- [EXERCISE PROMPT]: Copy out the passage below about doctors, lab tests, and paying for medical care word for word, from its first sentence to its last.

- [DOCUMENT SECTION]:
┏━━
But that's the same kind of thing you just had - they looked at you. That's all a colonoscopy is. (Sure doesn't feel like it, but that's all it is, unless they snipped off a few polyps.)
I never take my car in to just "have it checked out". I always have a specific reason. I change my own oil and air filters, too.
You're qualified to. Are you qualified to determine whether a hemoglobin A1C of 7 is normal for you?
TANSTAAFL. I may not pay for it, but someone pays.
Yep. The insurance company pays - so that instead of paying for part of a heart transplant operation when your heart is 80% fat, they pay a few bucks for a cholesterol test now, and can tell you to change your diet if your LDL is over 200.
And if I pay someone to pay someone to pay the doc, is the system not just a little crazy for encouraging me to do it that way?
Why pay for fire insurance on your house? So few houses burn down that it's pretty much money thrown away, isn't it?
More of the same, really. The reason a doctor can look at the lab results for 2 minutes and know how you're feeling better than you know yourself is that he went to school for 10 years (and spent years of training in a hospital, and still goes to seminars and ... keeps up with things is what it is). You'd have to spend 3 hours going over the web, finding out how this affects that, and if it's bad if the other is that value and ...
I have high cholesterol (generated internally - it stays high if I'm on a pure vegetable diet) and gout. The best meds for those conditions are contraindicated together. The gout medication (don't get me started on what a ripoff it is to allow a company to do a meta-study on a generic and get the right to have it not be a generic any longer) interacts with any statin and can cause major problems. So either a heart attack or pain so bad that I lay in bed all night screaming?
That guy who's so overpaid (my doctor at the time) researched the situation, including with some very good pharmacologists, and came up with a course of medication that continues, years later, to keep the gout just about non-existent, while I'm still on a statin.
When my spinal arthritis had me wondering if living was worth the effort any more (about 2 months ago), one of those overpaid doctors spent half an hour working with a pharmacist to find some way to relieve the pain. Opiates have only one effect on me - if I take them with water I get a bit of hydration. I could have taken codeine until it stopped my breathing, and I would have died, still in agony. Can't take most other meds that would have worked, for other reasons.
┗━━
- [DATA FOR REVIEW]:
┏━━
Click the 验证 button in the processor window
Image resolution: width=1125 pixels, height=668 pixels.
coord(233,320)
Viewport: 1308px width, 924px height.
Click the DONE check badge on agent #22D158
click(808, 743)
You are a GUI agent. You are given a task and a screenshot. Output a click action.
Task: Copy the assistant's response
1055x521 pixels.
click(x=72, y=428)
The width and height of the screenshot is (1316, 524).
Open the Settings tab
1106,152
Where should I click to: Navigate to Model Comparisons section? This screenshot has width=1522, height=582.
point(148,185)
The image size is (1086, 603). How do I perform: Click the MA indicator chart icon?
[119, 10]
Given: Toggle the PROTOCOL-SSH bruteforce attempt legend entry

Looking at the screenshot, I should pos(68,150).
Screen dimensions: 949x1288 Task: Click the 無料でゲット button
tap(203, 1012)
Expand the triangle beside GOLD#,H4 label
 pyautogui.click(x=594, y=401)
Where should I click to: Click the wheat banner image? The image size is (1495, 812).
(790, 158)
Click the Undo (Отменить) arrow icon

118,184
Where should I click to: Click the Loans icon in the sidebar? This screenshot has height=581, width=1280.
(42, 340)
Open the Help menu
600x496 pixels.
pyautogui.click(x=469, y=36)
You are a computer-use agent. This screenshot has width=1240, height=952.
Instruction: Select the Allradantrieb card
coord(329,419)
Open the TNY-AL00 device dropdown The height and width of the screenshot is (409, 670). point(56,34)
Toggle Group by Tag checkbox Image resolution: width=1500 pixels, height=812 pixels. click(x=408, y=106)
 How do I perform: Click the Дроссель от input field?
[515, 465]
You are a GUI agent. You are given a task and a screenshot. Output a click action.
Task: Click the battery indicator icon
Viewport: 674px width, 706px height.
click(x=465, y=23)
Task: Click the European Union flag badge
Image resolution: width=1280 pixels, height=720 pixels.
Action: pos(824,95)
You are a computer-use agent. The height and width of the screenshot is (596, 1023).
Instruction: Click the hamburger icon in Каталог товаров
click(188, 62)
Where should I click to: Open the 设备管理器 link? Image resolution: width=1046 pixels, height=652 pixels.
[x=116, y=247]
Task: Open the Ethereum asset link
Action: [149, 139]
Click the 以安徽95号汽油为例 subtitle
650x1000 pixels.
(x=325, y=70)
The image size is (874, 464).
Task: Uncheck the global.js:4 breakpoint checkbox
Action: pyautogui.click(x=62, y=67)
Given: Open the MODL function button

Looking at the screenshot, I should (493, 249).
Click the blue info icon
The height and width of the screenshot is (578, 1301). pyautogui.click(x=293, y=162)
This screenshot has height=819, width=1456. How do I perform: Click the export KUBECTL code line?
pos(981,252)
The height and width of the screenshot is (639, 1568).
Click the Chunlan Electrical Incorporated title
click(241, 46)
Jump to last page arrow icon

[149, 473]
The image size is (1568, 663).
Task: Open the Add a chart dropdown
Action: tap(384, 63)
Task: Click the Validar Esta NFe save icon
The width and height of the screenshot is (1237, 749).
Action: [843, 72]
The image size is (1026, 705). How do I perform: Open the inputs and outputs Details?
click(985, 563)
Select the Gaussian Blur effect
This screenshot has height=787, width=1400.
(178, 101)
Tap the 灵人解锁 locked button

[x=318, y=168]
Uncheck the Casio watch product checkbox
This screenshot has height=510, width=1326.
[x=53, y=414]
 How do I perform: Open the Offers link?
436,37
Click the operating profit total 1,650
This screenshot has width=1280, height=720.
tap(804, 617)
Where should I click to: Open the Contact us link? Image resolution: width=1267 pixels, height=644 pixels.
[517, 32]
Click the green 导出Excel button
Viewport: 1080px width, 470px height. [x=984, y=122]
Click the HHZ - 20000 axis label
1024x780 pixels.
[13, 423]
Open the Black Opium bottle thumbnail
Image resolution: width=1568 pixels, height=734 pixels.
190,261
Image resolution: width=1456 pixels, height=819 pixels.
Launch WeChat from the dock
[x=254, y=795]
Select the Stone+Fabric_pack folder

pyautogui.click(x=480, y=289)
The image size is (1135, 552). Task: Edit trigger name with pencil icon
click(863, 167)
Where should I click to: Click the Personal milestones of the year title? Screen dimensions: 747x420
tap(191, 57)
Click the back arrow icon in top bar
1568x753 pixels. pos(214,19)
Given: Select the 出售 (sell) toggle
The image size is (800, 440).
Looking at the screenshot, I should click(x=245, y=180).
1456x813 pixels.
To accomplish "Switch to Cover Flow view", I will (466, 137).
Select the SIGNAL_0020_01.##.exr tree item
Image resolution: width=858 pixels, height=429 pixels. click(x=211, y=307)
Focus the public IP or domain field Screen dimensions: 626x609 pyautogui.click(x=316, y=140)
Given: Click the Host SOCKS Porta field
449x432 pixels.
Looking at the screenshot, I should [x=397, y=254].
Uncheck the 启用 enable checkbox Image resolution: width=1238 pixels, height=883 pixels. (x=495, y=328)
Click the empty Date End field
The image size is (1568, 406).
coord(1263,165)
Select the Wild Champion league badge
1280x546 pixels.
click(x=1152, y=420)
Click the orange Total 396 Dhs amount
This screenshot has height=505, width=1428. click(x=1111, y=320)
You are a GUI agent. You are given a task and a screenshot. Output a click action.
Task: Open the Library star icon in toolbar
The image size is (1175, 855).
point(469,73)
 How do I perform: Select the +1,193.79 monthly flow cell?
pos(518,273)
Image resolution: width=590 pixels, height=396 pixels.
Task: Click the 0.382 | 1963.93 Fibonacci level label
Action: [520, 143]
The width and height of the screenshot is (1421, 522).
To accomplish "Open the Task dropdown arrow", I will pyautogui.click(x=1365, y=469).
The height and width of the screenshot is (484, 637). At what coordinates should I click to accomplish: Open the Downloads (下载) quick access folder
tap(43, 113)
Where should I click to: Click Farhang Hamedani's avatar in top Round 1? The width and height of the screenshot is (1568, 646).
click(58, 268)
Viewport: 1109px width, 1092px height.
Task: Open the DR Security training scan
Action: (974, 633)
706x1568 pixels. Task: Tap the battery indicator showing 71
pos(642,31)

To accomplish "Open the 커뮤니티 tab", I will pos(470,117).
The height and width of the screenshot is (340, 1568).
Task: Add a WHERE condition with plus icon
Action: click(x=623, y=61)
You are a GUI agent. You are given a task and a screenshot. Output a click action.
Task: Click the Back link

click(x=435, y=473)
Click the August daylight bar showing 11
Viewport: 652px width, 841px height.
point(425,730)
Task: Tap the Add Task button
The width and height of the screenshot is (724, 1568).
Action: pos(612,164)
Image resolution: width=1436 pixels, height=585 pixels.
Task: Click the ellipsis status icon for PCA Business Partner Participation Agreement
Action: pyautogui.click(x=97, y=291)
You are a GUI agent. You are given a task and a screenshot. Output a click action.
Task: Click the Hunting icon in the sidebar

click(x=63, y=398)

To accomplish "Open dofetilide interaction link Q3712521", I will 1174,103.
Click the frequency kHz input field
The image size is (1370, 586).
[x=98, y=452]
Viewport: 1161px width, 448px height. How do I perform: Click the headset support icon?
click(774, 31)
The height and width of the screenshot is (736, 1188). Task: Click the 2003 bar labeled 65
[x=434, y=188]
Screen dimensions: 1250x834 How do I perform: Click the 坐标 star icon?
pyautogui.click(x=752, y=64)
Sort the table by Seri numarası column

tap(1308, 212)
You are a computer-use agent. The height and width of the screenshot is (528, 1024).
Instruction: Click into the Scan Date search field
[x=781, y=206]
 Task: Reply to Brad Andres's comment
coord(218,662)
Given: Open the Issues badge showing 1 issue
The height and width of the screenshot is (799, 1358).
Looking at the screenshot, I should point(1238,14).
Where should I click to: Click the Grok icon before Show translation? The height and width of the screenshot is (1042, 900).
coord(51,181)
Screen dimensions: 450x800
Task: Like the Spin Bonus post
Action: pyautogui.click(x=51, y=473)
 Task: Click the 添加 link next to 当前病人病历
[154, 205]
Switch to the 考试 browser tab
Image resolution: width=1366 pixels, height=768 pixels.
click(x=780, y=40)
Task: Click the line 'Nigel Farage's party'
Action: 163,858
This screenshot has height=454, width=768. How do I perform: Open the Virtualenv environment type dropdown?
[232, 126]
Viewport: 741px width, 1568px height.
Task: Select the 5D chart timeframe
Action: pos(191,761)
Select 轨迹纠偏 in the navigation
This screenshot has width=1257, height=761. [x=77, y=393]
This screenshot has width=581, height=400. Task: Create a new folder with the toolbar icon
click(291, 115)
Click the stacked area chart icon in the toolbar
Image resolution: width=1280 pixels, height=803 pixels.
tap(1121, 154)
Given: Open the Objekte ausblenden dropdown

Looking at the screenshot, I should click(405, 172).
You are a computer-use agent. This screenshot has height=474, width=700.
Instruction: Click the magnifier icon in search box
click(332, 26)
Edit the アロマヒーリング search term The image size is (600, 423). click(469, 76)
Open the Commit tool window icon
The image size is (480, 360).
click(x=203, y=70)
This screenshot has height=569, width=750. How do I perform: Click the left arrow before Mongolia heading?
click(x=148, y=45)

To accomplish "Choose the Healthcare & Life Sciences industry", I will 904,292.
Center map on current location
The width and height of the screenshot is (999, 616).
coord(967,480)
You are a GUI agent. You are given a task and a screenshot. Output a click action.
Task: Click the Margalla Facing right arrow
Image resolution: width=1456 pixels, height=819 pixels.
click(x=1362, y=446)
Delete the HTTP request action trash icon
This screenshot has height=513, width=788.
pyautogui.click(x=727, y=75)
┗━━
- [PROBLEM SOLUTION]:
But that's the same kind of thing you just had - they looked at you. That's all a colonoscopy is. (Sure doesn't feel like it, but that's all it is, unless they snipped off a few polyps.)
I never take my car in to just "have it checked out". I always have a specific reason. I change my own oil and air filters, too.
You're qualified to. Are you qualified to determine whether a hemoglobin A1C of 7 is normal for you?
TANSTAAFL. I may not pay for it, but someone pays.
Yep. The insurance company pays - so that instead of paying for part of a heart transplant operation when your heart is 80% fat, they pay a few bucks for a cholesterol test now, and can tell you to change your diet if your LDL is over 200.
And if I pay someone to pay someone to pay the doc, is the system not just a little crazy for encouraging me to do it that way?
Why pay for fire insurance on your house? So few houses burn down that it's pretty much money thrown away, isn't it?
More of the same, really. The reason a doctor can look at the lab results for 2 minutes and know how you're feeling better than you know yourself is that he went to school for 10 years (and spent years of training in a hospital, and still goes to seminars and ... keeps up with things is what it is). You'd have to spend 3 hours going over the web, finding out how this affects that, and if it's bad if the other is that value and ...
I have high cholesterol (generated internally - it stays high if I'm on a pure vegetable diet) and gout. The best meds for those conditions are contraindicated together. The gout medication (don't get me started on what a ripoff it is to allow a company to do a meta-study on a generic and get the right to have it not be a generic any longer) interacts with any statin and can cause major problems. So either a heart attack or pain so bad that I lay in bed all night screaming?
That guy who's so overpaid (my doctor at the time) researched the situation, including with some very good pharmacologists, and came up with a course of medication that continues, years later, to keep the gout just about non-existent, while I'm still on a statin.
When my spinal arthritis had me wondering if living was worth the effort any more (about 2 months ago), one of those overpaid doctors spent half an hour working with a pharmacist to find some way to relieve the pain. Opiates have only one effect on me - if I take them with water I get a bit of hydration. I could have taken codeine until it stopped my breathing, and I would have died, still in agony. Can't take most other meds that would have worked, for other reasons.